There’s a continued scarcity of reminiscence chips which has pushed costs of that element to unprecedented highs. Reminiscence is vital to AI methods and information facilities. Because of this, South Korean companies Samsung and SK Hynix are planning to ramp up manufacturing capability, which would require ASML equipment.
ASML mentioned 51% of web gross sales of its new instruments within the first quarter went towards reminiscence, versus 30% within the earlier quarter. Prospects in South Korea accounted for 45% of gross sales, whereas these in Taiwan represented 23%.

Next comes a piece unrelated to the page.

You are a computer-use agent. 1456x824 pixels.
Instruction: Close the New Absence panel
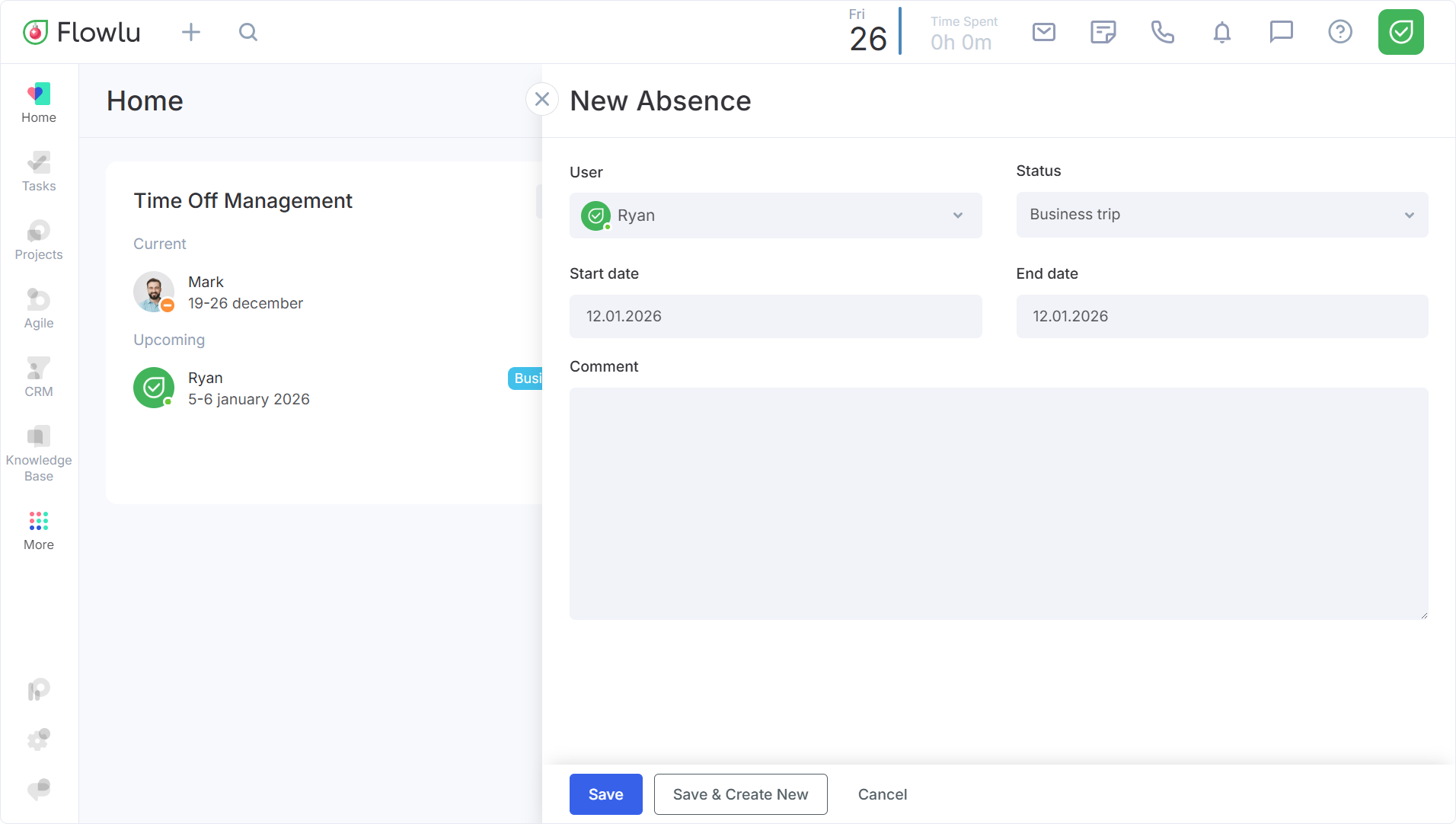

Nonetheless, ASML is dealing with its personal challenges, together with headwinds in China, the place it’s not capable of ship its most superior machines due to export restrictions. Earlier this month, a gaggle of bipartisan U.S. lawmakers introduced a law that will even ban ASML’s less-advanced machines for export to China. That regulation nonetheless must work its approach by means of the U.S. legislative course of.
System gross sales to China fell to 19% of general gross sales within the first quarter, in comparison with 36% within the December quarter.